*** Opening Record extracts ***

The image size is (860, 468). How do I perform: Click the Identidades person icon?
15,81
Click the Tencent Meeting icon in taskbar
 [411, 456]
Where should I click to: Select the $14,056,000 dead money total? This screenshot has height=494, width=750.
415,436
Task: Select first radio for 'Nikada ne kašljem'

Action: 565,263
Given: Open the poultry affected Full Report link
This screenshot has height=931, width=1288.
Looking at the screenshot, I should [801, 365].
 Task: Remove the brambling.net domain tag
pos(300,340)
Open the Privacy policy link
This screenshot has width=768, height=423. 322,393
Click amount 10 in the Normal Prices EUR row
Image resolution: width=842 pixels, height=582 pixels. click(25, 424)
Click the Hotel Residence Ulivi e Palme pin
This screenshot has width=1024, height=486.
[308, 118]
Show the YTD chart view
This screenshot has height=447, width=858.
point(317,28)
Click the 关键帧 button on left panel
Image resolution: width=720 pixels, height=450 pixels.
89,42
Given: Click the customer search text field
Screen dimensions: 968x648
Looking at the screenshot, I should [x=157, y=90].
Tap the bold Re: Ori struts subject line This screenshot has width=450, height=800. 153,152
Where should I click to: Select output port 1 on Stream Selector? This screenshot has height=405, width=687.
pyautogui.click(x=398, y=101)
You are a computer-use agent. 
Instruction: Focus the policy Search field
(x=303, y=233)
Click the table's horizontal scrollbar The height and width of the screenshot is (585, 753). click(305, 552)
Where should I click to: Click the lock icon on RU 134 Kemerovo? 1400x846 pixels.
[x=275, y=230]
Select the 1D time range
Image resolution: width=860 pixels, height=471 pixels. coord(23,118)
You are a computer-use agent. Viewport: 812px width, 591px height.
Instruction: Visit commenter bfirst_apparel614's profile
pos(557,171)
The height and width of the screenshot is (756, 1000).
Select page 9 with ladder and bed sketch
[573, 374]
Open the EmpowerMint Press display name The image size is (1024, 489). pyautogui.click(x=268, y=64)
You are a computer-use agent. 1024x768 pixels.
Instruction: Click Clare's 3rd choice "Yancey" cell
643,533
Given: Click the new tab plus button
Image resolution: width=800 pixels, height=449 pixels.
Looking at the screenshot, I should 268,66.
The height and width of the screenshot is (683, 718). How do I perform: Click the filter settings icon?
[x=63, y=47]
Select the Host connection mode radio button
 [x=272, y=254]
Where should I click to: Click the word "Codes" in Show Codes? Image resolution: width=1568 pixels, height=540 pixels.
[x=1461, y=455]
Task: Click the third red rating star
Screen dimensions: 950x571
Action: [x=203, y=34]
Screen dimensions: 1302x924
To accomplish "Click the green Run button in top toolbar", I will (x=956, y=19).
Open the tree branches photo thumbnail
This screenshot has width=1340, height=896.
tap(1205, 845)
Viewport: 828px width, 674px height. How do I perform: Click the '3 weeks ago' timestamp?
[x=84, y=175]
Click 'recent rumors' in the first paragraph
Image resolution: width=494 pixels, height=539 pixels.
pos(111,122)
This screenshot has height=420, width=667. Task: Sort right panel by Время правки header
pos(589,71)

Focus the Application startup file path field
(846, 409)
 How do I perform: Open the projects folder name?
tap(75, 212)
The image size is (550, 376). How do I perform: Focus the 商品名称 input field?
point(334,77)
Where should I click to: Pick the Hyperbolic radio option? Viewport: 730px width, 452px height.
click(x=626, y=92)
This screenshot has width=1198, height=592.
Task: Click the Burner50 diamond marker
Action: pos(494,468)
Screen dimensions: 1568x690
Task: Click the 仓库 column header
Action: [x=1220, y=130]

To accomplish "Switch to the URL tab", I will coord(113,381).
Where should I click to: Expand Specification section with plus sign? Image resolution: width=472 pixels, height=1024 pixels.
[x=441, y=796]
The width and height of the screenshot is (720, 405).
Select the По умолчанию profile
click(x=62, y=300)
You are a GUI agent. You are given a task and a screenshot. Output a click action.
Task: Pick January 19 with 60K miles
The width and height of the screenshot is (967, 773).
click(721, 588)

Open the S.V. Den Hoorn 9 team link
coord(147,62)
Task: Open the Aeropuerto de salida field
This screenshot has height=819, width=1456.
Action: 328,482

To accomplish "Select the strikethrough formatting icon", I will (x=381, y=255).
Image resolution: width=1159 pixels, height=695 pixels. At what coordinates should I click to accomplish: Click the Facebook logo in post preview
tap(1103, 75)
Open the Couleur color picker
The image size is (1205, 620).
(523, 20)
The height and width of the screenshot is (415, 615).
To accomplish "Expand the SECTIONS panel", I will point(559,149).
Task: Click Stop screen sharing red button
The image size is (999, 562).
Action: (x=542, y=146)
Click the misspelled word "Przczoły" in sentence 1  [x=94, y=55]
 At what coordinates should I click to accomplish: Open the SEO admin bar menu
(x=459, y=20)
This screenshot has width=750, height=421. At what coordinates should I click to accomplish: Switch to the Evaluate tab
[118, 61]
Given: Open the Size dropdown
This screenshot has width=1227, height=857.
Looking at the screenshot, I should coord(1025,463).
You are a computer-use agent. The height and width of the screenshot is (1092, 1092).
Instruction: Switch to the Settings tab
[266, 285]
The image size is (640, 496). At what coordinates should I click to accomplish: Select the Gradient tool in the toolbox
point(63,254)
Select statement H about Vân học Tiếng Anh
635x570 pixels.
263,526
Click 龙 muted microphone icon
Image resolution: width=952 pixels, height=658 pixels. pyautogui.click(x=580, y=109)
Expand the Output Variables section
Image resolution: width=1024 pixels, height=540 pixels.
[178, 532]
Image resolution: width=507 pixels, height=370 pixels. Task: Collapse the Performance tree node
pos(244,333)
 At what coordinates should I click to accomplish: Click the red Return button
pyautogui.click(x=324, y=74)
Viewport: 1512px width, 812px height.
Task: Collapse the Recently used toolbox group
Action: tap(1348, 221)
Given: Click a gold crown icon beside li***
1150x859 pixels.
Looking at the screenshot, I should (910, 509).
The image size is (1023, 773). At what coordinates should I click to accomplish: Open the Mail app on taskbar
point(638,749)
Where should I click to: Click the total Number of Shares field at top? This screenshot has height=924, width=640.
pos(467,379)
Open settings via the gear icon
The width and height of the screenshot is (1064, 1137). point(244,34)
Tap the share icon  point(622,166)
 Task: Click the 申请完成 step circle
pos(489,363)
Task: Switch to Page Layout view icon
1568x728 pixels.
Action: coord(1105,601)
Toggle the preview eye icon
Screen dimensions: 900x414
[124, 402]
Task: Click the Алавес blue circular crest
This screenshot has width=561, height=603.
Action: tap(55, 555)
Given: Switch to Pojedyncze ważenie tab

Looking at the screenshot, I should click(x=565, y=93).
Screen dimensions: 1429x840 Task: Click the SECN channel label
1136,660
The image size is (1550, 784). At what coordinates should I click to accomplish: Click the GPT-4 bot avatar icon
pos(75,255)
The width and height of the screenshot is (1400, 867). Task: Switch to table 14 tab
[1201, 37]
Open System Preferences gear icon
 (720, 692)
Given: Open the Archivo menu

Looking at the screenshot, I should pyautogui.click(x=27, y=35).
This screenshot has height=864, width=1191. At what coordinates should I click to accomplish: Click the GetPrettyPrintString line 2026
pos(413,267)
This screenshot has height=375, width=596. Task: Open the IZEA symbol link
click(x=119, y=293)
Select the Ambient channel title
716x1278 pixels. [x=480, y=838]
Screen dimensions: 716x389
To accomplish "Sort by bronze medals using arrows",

*** Closing Record extracts ***

__Action item__: Determine the count of lines that include the word "computer" in the listing, and state nothing but that count.

__Solved exercise__: 4